Joe Moran: Intolerance reigns

Catherine Rampell hits the bull’s-eye in her Dec. 28 column “The political fallout of U.S sense of superiority” in saying that Americans long for a “political strongman.”

Donald Trump’s primary message is that a disease has infected America. It is a weakness, he holds, that has kept people from speaking out about how “losers,” i.e. women, Muslims, blacks, Mexicans, refugees and the physically and mentally challenged, are taking over. Opening up about our prejudices, without excuses, he maintains will set us free and make America strong and exceptional once again.

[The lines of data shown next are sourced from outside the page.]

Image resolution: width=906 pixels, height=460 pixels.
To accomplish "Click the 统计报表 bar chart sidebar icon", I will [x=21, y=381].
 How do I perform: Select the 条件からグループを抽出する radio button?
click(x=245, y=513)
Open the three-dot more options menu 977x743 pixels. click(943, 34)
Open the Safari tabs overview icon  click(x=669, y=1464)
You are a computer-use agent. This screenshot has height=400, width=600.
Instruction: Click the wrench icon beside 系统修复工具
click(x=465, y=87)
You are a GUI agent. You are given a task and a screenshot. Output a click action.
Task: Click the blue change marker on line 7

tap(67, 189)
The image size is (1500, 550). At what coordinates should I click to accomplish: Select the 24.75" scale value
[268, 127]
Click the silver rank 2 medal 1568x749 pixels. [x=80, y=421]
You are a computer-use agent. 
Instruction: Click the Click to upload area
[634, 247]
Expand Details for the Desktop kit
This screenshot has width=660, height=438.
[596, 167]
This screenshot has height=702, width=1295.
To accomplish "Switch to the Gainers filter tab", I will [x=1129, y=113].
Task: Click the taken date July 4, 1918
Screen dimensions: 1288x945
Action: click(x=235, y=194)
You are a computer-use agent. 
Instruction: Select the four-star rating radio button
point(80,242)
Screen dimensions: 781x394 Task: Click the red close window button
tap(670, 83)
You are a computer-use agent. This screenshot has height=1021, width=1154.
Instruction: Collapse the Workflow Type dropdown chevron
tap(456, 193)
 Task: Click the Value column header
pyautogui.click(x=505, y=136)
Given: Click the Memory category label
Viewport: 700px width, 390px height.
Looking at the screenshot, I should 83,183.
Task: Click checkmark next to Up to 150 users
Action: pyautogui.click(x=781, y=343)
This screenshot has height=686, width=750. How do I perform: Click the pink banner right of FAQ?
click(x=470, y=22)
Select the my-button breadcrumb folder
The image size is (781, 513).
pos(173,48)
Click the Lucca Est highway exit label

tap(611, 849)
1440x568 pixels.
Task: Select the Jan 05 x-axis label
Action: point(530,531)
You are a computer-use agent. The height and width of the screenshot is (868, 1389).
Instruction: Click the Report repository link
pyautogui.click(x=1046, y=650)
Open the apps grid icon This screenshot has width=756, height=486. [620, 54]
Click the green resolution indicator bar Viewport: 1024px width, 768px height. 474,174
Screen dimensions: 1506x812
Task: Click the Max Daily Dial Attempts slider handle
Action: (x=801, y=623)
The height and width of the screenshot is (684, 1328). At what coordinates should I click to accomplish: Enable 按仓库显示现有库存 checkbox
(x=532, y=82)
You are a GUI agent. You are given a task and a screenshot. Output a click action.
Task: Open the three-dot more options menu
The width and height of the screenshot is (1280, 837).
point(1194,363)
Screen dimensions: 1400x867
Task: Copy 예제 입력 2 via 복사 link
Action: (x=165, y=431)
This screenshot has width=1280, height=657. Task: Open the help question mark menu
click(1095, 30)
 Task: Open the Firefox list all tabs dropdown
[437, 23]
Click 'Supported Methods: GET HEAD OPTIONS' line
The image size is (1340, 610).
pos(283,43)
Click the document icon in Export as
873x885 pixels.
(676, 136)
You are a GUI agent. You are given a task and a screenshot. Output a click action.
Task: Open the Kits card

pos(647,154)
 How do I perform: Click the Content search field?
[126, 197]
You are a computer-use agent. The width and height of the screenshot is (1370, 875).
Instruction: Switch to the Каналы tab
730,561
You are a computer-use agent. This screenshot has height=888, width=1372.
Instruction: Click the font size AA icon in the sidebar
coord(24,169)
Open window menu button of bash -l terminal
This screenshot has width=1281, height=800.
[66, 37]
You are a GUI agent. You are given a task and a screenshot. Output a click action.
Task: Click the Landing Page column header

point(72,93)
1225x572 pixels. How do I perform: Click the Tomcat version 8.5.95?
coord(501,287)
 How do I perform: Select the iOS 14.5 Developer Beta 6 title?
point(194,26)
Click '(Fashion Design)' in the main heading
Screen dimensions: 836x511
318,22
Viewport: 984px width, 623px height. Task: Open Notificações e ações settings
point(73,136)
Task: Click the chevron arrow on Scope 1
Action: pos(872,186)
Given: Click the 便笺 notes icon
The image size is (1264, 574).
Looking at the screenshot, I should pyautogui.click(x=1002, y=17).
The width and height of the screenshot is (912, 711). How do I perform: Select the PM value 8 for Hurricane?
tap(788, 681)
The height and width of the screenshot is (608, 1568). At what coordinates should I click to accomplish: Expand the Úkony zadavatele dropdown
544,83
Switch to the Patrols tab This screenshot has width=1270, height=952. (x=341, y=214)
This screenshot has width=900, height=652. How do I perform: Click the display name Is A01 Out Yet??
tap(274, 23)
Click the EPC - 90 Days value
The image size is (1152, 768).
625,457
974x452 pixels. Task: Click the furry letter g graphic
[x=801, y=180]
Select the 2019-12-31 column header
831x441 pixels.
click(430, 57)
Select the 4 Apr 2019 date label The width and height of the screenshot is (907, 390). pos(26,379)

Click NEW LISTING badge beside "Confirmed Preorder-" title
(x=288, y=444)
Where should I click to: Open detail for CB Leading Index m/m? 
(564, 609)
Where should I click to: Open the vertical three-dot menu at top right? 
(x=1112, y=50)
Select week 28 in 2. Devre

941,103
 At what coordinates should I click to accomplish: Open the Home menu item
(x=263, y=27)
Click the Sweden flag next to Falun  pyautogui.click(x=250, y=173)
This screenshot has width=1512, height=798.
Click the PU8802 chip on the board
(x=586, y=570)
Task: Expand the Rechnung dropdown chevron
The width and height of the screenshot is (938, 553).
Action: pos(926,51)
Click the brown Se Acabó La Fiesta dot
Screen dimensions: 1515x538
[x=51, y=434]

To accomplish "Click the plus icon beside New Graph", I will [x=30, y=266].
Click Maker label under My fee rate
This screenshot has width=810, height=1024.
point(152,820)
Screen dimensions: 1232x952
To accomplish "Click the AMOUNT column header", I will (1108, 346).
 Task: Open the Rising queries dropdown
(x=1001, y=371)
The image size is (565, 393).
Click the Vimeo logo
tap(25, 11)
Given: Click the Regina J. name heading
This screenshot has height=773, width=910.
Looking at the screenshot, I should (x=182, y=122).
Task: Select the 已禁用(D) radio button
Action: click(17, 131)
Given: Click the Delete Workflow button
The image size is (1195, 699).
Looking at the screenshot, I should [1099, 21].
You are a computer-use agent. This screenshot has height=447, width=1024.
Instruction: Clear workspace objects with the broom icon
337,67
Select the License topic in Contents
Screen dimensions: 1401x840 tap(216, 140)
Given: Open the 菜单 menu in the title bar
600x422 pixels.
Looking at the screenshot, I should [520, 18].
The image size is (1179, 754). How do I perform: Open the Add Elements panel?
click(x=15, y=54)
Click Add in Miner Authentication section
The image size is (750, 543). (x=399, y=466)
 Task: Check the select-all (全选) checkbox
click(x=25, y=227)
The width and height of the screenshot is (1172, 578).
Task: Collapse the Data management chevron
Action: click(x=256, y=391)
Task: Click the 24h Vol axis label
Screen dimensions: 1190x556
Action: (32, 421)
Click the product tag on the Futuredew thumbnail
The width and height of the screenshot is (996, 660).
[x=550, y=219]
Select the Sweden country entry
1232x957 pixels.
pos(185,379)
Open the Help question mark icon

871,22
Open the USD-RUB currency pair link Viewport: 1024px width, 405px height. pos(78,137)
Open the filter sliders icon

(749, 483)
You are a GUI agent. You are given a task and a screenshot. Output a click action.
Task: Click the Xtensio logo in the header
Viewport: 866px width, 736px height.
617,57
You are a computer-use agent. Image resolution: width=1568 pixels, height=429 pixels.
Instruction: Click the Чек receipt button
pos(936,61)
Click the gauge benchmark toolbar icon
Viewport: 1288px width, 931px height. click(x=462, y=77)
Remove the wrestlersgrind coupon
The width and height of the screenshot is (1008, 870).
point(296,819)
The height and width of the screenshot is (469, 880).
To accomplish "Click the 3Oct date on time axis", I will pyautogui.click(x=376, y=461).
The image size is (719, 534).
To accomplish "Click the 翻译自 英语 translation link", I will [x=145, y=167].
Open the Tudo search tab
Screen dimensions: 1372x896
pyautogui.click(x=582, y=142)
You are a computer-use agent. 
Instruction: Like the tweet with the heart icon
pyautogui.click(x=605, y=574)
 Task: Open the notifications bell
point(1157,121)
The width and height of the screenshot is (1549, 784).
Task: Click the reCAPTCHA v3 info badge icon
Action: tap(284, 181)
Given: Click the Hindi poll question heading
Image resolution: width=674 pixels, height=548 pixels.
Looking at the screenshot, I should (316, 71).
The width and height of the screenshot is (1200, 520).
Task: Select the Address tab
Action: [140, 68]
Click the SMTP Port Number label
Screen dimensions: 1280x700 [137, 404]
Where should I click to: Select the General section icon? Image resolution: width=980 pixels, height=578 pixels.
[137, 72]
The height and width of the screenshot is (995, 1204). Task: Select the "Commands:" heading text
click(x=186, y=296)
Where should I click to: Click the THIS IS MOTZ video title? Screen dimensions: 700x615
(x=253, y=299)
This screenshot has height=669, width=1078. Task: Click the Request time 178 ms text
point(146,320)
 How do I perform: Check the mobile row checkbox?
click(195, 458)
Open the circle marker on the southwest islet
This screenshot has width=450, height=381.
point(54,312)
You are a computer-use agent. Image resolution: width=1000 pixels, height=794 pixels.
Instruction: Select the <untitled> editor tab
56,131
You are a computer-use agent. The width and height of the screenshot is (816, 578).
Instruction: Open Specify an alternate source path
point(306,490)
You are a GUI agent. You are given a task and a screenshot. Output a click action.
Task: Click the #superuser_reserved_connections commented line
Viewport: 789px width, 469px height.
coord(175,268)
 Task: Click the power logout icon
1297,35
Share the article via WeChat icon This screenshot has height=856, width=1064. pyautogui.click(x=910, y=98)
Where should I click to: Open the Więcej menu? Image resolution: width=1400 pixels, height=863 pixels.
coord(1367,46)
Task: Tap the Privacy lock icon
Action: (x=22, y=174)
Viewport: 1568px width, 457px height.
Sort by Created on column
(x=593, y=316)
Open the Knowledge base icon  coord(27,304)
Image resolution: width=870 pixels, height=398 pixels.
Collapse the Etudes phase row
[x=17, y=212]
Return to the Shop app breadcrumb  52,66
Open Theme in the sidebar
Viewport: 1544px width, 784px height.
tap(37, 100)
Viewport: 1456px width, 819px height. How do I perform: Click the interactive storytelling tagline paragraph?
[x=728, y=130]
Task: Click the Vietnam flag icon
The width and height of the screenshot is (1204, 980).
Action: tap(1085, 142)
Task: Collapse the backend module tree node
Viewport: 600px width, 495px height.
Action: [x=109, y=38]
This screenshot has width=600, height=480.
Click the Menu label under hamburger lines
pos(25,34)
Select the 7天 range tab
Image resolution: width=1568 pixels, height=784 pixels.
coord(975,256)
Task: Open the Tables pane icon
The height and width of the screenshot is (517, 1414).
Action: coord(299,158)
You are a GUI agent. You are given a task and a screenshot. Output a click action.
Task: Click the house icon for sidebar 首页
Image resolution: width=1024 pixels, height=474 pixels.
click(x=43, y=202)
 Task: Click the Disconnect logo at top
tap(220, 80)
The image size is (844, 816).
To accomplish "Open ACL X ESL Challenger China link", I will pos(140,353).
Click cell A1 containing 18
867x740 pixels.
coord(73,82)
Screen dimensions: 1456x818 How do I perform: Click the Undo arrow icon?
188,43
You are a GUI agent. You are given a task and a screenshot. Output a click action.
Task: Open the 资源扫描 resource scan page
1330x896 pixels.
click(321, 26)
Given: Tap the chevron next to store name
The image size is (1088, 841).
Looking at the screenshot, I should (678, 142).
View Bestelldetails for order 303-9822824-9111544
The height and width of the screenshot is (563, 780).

Many Americans, including a number of presidential hopefuls, have cravenly warmed to his message. They feel that the acceptance of an increasingly diverse America has cramped their style, and that civility and tolerance have been unjustly thrust upon them.

Why has this message coalesced so many? The 19th century Christian pastor, Henry Ward Beecher, suggested the answer when he wrote: “Nothing dies so hard, or rallies so often as intolerance.”

What should be of grave concern to the nation as a whole, and to voters of every stripe, is why this unabashed ugliness hasn’t long since died, and why it continues to rally so many.

Joe Moran

Durham

This story was originally published January 3, 2016 at 12:57 PM with the headline "Joe Moran: Intolerance reigns."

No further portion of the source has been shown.